Exercise brief
Reproduce, word for word, everything in the news report on Middle East policy from "The Senate Foreign" down to "overseas aid programs.".

Passage shown
---

Senator Hubert Humphrey, member of the committee, disclosed yesterday in a television interview that he had proposed such an investigation. He said there should be a “sensible, systematic interrogation” into events in the Middle East, the results of which should be used in implementing an effective policy there.

The Minnesota Senator sharply criticized the Eisenhower Administration policies in the Middle East. He said it had not been “persistently dedicated” to trying to get the Arab nations and Israel to settle their differences peaceably. He stressed President Eisenhower’s great personal influence and said this should be exerted now to bring the Middle East nations into a peace conference.

Sen. Humphrey warned against permitting a reversal of the Middle East situation to what it was before the Anglo-French-Israel actions and stressed the need for positive action now when American prestige was high in the Arab world. He called for a program of extensive economic aid, with priority to the Jordan River development project, and a guarantee against aggression for all the nations involved.

“The sooner we make it clear to Mr. Nasser and to all the other states in the area that Israel is here to stay and that we are against aggression from any source, the better,” he said.

ARMSTRONG TO STUDY U.S. AID MEASURES’ IN MIDDLE EAST

The Senate Foreign Relations Committee announced today that Hamilton Fish Armstrong will make an on-the-spot survey of the effectiveness of U.S. foreign aid programs in Israel, Lebanon-Iraq, Jordan, Syria and Saudi Arabia. Mr. Armstrong is editor of the publication, “Foreign Affairs.” Mr. Armstrong, chosen to survey the six Middle East countries, is one among nine individuals who collectively will survey most of the countries benefiting from U.S. aid programs.

A Senate foreign relations spokesman said there was no particular significance to the fact that. Egypt had been excluded from the list of Middle East countries to be surveyed.

The committee also announced that it has contracts with private organizations for 10 major research projects in connection with its inquiry into the effectiveness of U.S. overseas aid programs.

---

(Stored dataset items)
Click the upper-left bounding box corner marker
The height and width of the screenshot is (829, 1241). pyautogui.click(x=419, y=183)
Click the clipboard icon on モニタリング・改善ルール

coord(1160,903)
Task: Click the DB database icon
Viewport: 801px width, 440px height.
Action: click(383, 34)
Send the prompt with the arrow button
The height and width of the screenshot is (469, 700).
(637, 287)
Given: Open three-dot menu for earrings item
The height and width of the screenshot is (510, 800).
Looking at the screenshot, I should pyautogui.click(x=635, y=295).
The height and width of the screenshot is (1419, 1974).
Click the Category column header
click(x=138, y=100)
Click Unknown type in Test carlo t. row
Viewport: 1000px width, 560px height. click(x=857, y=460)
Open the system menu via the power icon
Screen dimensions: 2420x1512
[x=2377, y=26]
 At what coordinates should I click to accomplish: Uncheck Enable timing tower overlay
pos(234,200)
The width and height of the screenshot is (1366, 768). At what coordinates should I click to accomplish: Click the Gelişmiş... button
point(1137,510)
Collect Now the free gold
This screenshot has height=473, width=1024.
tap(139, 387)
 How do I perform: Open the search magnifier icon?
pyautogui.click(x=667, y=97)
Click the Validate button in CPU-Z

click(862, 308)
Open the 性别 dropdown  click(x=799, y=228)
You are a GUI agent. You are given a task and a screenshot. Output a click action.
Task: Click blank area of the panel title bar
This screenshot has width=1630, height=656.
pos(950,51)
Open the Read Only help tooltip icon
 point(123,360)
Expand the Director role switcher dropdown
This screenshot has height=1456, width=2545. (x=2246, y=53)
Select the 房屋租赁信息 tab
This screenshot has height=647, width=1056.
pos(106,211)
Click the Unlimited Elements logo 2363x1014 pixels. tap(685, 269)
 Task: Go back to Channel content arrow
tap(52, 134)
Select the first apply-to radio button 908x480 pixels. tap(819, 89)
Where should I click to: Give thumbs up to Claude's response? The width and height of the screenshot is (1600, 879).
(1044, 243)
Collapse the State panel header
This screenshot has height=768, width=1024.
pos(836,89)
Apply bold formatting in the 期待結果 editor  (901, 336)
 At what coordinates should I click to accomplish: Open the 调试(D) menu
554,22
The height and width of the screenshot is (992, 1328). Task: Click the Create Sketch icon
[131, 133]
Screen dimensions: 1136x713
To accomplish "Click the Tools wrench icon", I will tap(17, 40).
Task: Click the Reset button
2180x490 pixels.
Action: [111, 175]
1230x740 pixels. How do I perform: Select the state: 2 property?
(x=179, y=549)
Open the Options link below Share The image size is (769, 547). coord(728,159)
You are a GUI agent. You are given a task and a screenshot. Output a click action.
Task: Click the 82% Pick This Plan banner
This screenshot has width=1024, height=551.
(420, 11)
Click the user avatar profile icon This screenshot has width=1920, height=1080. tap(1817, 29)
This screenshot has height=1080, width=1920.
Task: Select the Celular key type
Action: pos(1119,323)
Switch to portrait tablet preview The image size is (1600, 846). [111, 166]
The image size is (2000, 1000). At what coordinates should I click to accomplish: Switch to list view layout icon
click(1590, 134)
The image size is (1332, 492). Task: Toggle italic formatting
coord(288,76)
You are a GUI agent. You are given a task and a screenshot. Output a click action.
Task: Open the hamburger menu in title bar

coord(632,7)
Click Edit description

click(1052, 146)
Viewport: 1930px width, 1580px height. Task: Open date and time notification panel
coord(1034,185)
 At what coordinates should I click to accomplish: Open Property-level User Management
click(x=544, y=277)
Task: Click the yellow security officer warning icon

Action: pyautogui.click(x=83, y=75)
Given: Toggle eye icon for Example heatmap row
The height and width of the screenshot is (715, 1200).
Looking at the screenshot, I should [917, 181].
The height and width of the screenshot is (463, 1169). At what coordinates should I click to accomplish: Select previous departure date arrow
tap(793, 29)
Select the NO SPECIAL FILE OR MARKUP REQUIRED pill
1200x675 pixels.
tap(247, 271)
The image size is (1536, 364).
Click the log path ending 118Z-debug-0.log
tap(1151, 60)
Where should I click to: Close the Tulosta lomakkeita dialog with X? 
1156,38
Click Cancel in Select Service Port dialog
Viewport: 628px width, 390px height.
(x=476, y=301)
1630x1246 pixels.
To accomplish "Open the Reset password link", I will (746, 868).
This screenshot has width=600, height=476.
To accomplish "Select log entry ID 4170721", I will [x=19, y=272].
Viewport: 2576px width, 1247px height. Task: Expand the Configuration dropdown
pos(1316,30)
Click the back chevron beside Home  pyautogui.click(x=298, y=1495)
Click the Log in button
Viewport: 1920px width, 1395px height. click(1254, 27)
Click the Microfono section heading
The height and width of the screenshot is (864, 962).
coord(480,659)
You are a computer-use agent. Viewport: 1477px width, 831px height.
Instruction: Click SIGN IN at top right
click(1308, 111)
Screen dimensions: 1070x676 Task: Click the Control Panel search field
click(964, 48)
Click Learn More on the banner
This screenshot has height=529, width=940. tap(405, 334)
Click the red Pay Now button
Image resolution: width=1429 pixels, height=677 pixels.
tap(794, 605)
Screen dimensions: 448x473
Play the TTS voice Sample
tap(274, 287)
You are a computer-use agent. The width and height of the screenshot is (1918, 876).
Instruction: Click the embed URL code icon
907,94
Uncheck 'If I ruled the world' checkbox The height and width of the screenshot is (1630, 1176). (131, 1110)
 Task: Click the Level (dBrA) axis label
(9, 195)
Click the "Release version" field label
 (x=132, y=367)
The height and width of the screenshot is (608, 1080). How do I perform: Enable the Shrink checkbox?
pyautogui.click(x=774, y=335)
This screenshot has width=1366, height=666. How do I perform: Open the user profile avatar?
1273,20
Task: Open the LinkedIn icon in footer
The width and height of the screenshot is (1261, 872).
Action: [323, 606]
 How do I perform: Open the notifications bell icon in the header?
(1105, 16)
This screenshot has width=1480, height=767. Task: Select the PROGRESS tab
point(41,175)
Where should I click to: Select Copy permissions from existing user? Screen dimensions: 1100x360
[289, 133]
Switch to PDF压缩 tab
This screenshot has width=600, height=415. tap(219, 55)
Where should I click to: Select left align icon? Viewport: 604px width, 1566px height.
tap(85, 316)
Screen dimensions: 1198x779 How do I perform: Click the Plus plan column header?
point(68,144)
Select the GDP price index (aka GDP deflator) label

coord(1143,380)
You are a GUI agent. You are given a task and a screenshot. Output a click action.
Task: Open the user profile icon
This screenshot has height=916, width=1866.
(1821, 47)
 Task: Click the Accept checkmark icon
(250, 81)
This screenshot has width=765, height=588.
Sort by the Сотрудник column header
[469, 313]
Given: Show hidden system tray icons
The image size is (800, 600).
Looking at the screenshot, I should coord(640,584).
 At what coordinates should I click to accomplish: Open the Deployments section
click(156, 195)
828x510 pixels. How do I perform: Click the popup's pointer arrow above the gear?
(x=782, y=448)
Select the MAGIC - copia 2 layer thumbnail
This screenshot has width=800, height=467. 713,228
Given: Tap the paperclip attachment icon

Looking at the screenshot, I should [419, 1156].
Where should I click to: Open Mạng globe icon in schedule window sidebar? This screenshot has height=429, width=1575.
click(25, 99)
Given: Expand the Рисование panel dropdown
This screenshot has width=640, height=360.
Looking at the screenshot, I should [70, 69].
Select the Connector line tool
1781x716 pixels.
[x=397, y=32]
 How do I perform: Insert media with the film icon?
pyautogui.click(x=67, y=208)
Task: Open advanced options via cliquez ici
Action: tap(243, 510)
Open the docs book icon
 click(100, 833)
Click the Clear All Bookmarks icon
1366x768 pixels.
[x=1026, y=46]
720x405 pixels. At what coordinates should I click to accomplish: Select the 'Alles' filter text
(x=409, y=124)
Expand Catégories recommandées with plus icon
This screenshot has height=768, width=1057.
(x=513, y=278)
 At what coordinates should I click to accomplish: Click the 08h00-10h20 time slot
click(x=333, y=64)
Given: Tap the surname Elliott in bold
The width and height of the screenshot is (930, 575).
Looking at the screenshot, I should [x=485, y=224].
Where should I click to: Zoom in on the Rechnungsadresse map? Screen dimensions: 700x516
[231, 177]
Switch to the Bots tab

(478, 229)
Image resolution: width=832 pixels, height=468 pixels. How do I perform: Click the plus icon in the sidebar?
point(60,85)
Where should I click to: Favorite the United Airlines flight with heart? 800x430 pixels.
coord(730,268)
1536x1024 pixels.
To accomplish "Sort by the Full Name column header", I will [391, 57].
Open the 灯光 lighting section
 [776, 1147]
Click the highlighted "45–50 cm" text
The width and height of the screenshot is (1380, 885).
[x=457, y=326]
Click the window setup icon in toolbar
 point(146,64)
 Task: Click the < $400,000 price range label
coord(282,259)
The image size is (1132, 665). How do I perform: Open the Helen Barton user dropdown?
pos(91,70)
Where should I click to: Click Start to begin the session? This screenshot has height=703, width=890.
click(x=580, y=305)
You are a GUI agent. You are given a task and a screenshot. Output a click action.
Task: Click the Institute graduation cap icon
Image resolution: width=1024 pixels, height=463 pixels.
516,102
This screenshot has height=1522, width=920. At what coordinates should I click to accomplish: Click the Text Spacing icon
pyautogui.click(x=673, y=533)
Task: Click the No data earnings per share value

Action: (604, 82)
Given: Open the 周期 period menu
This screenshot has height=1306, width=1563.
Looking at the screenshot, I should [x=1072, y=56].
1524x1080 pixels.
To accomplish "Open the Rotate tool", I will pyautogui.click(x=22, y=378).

---

Exercise answer
The Senate Foreign Relations Committee announced today that Hamilton Fish Armstrong will make an on-the-spot survey of the effectiveness of U.S. foreign aid programs in Israel, Lebanon-Iraq, Jordan, Syria and Saudi Arabia. Mr. Armstrong is editor of the publication, “Foreign Affairs.” Mr. Armstrong, chosen to survey the six Middle East countries, is one among nine individuals who collectively will survey most of the countries benefiting from U.S. aid programs.

A Senate foreign relations spokesman said there was no particular significance to the fact that. Egypt had been excluded from the list of Middle East countries to be surveyed.

The committee also announced that it has contracts with private organizations for 10 major research projects in connection with its inquiry into the effectiveness of U.S. overseas aid programs.